Here are some issues I foresee coming with using GAI technology:
Legality - works created even partially with GAI have unclear copyright status, it's not even clear to me if a CC license can be applied to derivative works. Some platforms like Steam require apps to disclose all GAI content used, a temporary solution in my opinion, giving them an out if copyright law cracks down on generated content.
I should note here that not all models are created equal and a lot of questions of legality/morality depend on contents of training set for given model.Ethics - other then law, some people, especially in art scene have very heavily condemn the practice
Quality and taste - cheap and easy solutions have their price.

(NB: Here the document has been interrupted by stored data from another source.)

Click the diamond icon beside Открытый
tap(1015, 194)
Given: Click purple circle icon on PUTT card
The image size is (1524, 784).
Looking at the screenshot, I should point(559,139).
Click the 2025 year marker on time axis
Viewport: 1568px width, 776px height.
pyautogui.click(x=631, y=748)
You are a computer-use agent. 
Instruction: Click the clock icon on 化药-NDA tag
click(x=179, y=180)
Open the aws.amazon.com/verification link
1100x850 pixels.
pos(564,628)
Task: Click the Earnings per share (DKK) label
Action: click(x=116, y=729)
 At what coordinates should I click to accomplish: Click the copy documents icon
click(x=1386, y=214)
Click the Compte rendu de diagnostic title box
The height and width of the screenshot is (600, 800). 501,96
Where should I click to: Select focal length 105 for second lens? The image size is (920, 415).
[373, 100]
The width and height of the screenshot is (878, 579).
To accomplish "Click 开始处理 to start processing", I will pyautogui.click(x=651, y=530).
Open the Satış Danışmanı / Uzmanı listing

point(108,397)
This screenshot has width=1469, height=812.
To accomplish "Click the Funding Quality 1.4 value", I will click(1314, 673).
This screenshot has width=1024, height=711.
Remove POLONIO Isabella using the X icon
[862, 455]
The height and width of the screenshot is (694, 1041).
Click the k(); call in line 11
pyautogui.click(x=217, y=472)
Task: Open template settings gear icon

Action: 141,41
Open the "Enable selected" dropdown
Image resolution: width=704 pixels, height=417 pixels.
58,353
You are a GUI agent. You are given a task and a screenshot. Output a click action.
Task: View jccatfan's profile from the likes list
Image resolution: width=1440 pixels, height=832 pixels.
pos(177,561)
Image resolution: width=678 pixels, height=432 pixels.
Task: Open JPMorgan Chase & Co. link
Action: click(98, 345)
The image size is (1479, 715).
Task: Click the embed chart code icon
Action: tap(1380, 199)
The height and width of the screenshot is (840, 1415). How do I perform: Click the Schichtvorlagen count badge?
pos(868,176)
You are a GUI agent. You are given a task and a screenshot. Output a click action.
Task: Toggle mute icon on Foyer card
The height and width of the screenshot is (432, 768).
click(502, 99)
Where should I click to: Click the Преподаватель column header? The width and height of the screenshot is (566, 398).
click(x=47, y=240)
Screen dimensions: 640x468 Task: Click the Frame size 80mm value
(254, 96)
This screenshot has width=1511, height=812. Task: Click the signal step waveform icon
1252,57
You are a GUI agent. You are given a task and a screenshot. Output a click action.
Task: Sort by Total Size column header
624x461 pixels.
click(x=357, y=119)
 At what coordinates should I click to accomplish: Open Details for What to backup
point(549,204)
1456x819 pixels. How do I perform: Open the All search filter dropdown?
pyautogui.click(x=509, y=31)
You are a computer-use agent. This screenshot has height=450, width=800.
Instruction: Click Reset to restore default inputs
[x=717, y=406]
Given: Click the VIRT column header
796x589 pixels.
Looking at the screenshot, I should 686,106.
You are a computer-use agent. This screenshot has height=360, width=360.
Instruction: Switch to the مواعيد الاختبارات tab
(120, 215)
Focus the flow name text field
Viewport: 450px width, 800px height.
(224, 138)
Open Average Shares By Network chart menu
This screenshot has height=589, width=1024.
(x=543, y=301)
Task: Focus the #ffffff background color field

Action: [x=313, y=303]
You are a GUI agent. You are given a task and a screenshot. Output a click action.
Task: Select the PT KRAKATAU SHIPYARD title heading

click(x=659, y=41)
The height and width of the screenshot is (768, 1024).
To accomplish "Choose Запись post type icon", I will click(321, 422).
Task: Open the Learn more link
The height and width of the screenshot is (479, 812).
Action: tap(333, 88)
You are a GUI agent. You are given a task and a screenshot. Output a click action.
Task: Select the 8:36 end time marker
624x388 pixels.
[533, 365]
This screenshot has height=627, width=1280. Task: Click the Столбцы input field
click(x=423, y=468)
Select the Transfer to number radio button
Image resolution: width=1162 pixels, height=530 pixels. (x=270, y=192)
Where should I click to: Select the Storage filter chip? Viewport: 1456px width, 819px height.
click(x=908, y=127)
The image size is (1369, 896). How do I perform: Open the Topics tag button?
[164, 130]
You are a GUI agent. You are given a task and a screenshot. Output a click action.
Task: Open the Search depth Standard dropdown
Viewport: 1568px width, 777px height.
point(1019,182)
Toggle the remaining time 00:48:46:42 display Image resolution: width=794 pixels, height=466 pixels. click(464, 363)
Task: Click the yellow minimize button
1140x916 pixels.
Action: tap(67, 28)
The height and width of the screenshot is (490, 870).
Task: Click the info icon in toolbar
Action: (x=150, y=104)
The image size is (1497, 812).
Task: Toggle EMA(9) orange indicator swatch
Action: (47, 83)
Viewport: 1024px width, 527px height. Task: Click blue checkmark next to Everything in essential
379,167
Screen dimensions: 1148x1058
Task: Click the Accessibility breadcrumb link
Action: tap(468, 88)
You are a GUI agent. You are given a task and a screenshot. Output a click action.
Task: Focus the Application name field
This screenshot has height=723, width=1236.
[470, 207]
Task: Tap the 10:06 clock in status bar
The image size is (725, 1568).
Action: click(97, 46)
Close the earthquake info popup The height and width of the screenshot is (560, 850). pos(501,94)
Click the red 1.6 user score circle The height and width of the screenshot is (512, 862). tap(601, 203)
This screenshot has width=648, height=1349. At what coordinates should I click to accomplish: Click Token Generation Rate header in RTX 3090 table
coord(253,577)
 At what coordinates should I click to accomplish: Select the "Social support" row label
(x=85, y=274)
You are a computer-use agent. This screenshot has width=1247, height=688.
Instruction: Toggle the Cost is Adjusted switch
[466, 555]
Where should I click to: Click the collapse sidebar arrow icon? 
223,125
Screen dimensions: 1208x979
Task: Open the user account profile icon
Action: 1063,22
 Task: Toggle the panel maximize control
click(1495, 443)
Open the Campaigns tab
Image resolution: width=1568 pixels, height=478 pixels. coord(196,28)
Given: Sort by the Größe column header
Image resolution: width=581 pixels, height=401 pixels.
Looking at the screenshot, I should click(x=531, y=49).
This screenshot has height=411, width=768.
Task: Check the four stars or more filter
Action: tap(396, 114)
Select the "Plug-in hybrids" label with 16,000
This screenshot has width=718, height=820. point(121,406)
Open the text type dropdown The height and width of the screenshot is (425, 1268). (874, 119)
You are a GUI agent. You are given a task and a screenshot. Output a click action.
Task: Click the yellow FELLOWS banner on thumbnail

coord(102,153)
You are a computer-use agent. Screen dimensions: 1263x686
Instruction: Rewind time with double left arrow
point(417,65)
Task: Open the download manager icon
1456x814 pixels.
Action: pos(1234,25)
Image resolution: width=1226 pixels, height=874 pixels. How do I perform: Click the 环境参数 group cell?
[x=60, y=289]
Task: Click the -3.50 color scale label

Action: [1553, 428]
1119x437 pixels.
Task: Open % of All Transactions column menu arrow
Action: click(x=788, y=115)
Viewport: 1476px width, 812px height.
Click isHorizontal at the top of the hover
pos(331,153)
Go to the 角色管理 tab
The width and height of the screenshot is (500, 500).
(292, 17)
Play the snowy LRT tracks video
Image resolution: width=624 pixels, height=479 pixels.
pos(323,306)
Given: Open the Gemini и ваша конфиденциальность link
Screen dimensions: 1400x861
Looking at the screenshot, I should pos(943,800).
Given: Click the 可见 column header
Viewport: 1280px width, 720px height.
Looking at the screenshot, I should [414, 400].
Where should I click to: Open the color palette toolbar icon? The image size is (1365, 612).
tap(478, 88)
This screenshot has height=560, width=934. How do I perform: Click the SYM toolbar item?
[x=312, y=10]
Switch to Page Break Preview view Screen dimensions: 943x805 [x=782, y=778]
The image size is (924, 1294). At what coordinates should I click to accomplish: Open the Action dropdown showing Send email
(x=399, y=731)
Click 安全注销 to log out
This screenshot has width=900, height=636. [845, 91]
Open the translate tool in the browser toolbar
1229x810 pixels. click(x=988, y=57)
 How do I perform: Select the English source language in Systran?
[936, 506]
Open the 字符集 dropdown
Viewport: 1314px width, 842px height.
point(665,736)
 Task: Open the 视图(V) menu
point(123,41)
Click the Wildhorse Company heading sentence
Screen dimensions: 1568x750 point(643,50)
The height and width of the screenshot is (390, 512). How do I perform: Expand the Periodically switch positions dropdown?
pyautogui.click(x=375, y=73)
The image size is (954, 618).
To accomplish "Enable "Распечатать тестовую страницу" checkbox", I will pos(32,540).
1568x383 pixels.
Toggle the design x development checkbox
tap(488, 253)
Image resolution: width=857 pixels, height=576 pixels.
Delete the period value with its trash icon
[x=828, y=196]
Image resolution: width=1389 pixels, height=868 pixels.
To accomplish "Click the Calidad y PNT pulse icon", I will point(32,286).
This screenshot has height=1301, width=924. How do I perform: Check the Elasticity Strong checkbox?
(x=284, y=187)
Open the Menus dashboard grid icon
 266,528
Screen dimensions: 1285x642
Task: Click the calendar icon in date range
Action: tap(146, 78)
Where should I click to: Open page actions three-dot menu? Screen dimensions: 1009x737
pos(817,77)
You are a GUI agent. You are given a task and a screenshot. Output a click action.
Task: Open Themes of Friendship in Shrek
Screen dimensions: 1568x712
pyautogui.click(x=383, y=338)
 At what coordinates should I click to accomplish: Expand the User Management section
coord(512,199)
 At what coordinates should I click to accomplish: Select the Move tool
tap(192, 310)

Easy creation hides the artistic technical debt. Just because you can create something appealing doesn't mean you can make it fit with other things in some consistent way. You may not understand what makes it appealing in the first place. As an analogy, you can allow llm write you some code, but you would have no idea why it works, how you can change it and if perhaps it is broken in some way if you couldn't write it yourself in the first place.
AI generation is likely not create value on it's own, unassisted. It's likely to create contextless noise, with no profundity, no 'uh-huh' moment, just ceaseless steam of "Oh! This looks interesting... nope, it's nothing" experiences, which not only undermine the enjoyment of watching a piece of content, but teaches viewer to become disengaged. Which can be very bad for things with actual depth in it.